Повторить те ругательства, которые огласили коридор, непозволительно в печати... В первую ночь у нее ночевало три человека; так как она отказалась их назвать, то ее выселили.
Душой нашей квартиры была милая наша хозяйка Надежда Амандовна Ренкуль. Она была деятельной помощницей, неутомимым товарищем в общих наших нуждах. Ее работоспособность и работоготовность не знали пределов: дрова, вода, печурка, стирка -- все она умела, все справляла. Маленькая, черная, стриженая -- кто не знал Надежду Амандовну!.. Из всех нас одна только наша "тетя Надя" не имела службы, не жила "отхожим промыслом"; она сосредоточилась на заботах о доме и, для того, чтобы оправдаться, несла титул "коммунистической уборщицы". Но и она сколько раз в папахе и полушубке ходила на вокзал и возвращалась двенадцать верст пешком с мешком на спине, а ей было под шестьдесят...
Но вернемся к главной нити моего рассказа.
Может быть, эта нить покажется не такой важной в общем ходе событий? Что такое лекции, студии, театр -- среди тех картин ужасов и страданий? Но, во-первых, всякий пишет о том, что ближе наблюдал, а во-вторых, театр и театральные интересы дают типичную ноту в том смысле, что определяют собой степень жизненности в прочих начинаниях. Ведь театр -- это то, что большевики взяли под свое особливое покровительство; они им даже успели очки втереть Европе: "Говорят, театр там процветает?" Так говорили мне некоторые иностранцы.
Процветает? Ужасная картина тамошнего театра. Или пробавляются старьем, или ставят новую пошлятину с агитационными целями. Мейерхольд поставил "Зори" Верхарна с такими коммунистическими "отсебятинами" вплоть до пения "Интернационала", что сама жена Ленина выступила в газете с письмом, в котором восставала против кощунственного обращения с автором... Нет, театр затхл, театр гибнет, и ничего впереди не видать. О технике актерского мастерства никто не понимает даже, что значит работать над своим улучшением. Трудно на этих страницах говорить о таком сложном вопросе, как падение, даже гибель театра. И не буду на нем останавливаться, только скажу, что свожу вопрос к трем причинам; первая -- внутреннего характера, другие две -- внешнего.
Первая причина -- неведение самих актеров и руководителей актерского воспитания в том, что такое актерское мастерство, в чем состоит его техника. Не только незнание техники, но даже непризнание ее необходимости и признание ее вреда.
Вторая причина -- общие условия советской жизни, которые для артистов выражаются в двух словах: халтура и паек.
Третья причина -- тот общий дух легкой удовлетворяемости, которым движется вся деятельность тамошних людей не в одной области искусства, та коммунистическая дешевка, в которой увядает всякий художественный порыв.
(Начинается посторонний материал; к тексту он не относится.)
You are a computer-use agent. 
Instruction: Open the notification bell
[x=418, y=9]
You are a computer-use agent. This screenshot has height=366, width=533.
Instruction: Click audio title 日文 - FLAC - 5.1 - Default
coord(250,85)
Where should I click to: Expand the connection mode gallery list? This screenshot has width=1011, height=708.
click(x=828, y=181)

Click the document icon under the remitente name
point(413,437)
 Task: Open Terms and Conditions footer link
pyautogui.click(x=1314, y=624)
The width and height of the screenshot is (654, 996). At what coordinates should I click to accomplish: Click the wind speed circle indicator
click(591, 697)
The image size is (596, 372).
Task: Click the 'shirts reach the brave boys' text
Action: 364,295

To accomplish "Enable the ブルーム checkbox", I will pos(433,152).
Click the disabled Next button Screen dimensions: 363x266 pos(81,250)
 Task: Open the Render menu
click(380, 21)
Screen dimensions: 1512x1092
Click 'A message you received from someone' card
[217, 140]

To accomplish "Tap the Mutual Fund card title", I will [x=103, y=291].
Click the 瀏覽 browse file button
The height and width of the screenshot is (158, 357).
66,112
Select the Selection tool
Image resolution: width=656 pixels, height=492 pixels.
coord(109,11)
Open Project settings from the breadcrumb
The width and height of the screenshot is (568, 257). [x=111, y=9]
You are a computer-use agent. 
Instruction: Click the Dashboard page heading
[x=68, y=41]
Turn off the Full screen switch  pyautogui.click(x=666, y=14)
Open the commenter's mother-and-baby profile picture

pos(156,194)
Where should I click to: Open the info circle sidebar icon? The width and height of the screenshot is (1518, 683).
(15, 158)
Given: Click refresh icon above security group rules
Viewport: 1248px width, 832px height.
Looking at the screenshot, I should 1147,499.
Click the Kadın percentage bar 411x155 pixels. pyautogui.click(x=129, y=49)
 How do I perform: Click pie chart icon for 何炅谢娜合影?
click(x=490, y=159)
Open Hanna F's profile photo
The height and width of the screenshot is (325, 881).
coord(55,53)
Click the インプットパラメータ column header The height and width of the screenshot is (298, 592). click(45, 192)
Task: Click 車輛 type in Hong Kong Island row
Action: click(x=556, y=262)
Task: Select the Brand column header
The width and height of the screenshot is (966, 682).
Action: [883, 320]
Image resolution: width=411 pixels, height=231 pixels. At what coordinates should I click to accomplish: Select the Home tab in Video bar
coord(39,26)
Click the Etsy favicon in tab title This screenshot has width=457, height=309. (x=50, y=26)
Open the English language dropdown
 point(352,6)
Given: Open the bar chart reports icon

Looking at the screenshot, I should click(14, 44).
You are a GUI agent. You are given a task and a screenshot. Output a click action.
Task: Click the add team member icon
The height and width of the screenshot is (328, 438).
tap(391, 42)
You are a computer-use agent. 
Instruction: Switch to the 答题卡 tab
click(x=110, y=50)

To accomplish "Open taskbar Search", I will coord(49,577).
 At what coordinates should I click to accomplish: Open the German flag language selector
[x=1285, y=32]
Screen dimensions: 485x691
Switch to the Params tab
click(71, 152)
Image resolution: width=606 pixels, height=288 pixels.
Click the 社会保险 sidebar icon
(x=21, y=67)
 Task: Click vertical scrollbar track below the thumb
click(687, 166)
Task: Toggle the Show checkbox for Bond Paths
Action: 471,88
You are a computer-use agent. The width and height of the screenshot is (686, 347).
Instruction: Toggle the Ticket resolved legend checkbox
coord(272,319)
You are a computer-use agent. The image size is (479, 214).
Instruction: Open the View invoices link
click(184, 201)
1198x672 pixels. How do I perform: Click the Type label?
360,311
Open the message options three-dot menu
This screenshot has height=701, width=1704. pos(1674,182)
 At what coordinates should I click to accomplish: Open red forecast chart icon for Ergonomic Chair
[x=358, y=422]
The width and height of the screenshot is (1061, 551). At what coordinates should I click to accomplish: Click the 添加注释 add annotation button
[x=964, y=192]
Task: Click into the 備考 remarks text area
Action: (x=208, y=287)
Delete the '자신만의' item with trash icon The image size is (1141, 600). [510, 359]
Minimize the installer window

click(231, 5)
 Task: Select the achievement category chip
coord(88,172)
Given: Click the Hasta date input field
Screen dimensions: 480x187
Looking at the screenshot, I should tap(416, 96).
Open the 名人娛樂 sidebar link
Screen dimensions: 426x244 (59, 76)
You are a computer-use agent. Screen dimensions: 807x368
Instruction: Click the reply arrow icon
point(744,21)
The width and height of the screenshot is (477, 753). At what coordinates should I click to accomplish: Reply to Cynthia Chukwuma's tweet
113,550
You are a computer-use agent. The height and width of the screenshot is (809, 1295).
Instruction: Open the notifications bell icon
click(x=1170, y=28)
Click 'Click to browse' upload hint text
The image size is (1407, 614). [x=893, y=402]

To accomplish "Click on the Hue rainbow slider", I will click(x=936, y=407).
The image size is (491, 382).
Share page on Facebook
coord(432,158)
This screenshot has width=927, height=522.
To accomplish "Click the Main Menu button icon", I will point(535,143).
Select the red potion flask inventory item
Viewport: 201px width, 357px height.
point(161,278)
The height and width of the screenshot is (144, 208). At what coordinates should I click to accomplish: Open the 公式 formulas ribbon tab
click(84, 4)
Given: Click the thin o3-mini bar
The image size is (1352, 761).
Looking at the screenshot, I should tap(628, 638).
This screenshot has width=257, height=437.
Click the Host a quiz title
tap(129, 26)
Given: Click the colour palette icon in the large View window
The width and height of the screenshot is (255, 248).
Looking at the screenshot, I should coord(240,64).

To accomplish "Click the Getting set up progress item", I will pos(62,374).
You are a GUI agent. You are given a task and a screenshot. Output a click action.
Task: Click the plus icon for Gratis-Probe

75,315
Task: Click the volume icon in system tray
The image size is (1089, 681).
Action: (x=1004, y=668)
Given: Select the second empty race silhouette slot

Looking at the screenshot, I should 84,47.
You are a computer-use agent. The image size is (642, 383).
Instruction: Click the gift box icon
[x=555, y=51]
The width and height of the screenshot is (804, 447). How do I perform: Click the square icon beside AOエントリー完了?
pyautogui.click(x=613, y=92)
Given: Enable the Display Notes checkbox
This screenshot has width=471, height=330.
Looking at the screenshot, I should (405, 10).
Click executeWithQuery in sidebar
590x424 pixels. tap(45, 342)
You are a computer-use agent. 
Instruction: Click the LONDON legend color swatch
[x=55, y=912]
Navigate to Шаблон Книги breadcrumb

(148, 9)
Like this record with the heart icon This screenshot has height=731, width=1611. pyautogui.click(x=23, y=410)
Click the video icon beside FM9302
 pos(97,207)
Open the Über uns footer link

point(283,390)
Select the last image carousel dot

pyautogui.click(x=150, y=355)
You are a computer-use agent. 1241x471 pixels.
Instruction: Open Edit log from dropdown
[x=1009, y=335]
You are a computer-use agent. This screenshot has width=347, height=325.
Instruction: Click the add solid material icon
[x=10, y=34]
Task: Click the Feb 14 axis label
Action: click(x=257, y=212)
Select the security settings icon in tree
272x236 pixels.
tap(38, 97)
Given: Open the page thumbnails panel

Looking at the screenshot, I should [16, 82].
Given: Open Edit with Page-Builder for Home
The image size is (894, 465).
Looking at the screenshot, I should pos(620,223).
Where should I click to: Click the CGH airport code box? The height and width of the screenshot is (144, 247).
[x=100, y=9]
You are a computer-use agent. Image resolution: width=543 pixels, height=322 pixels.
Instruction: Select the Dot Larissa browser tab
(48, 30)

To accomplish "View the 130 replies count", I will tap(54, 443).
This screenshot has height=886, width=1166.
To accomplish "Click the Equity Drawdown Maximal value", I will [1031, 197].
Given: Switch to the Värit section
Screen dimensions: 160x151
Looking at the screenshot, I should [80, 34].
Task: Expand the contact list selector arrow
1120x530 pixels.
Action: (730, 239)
Думаю, что и одной из этих трех причин достаточно для гибели театра, но самая главная, конечно, первая. Как сказал, не буду останавливаться на вопросах общих -- буду придерживаться моих личных с ними соприкосновений.
Я был одно время, очень короткое время, причастен к Большому театру. Малиновская Елена Константиновна была директрисой бывших московских императорских театров и жила даже в той квартире, где я в качестве директора останавливался, когда приезжал из Петербурга, -- на углу Дмитровки и Кузнецкого.
Однажды весной 1919 года я получил от нее письмо, в котором просит меня позвонить к ней. Я тогда только вышел из больницы после сыпного тифа и лишь по прошествии трех недель мог позвонить. Она приглашала меня вступить в состав того, что именовалось "директория Большого театра". Это было коллегиальное учреждение под председательством Немировича-Данченко. Коллегиальность и состав были условиями, скорее, притягательного свойства. Коллегиальность покрывала личную ответственность, а состав, исключительно из артистической среды, лишал эту службу той безвозвратной "советскости", от которой хотелось бы впоследствии умыться. Жалованье, кажется, шесть тысяч в месяц, имело для меня значение. Однако очень скоро я заметил, что и это такая же чепуха, как и все прочее. Собирались нехотя. Однажды получаю повестку, что просят меня написать какую-то записку и представить ее в такое-то заседание; дело выставлялось как важное и спешное. Готовлю свою записку, прихожу в назначенный час -- никого; собрание не состоялось.
Я уже решил уходить, когда случилось обстоятельство, заставившее меня повременить. Проходя по Страстной площади, вижу раз -- идет толпа, окруженная солдатами. Подхожу -- люди, усталые, измученные, еле тащутся. Спрашиваю громко: "Кто это?" А из толпы мне женский голос отвечает: "Мы иностранцы!" Но не одни иностранцы: вдруг из толпы меня кто-то окликает по имени-отчеству; смотрю -- Радкевич, служивший в министерстве иностранных дел. Потом другой голос: Владимир Антонович Арцымович, бывший товарищ Сазонова по тому же министерству. Я понял, что передо мной проходят переведенные из Петербурга заложники. После узнал, что в этом же эшелоне был мой двоюродный брат Петр Петрович Волконский. Впечатление от этого зрелища было настолько сильно, что я не мог сдержать себя: я ринулся в толпу, но получил сильнейший удар в грудь от одного из конвоиров...
Придя домой, я решил -- и сам еще не знал что, -- но решил сделать так, чтобы люди правительства знали, как некоторые другие на это смотрят. Наконец решился: написал Малиновской, да не ей одной. Я иногда ходил в ТЕО на какие-то заседания и там за это получал какое-то вознаграждение; там была в то время главою Каменева, Ольга Давыдовна, жена знаменитого Каменева и сестра, во всяком случае не менее знаменитого, Троцкого. Я решил написать обеим этим моим начальницам, Малиновской и Каменевой, или, как их называла одна моя знакомая, La Framboise et la Pierre*.
______________________
* Малина и камень (фр.).
И я написал, что после зрелища надругания над истрепанным, измученным человечеством, которое я видел, моя совесть не позволяет мне брать казенное содержание, и я от него отказываюсь. Что Малиновская сказала, не знаю, но Каменева одной моей знакомой, служившей в канцелярии ТЕО, сказала: "Волконский написал мне такое дикое письмо... отказывается работать". Моя знакомая возразила: "Сколько мне известно, Сергей Михайлович от работы не отказывается, а только от жалования". Вот причина, по которой я остался еще в директории и вышел только спустя шесть недель. Жалования своего я не взял; конечно, я "наказал" только себя, но, говорят, мне моего "дикого" поступка не простили. По крайней мере люди сведущие говорили, что именно этому я обязан тем, что все не получал академического пайка. Тринадцать раз меня к нему представляли разные учебные заведения, в которых преподавал, и только на тринадцатый раз получил его, уже за три месяца до отъезда из Москвы.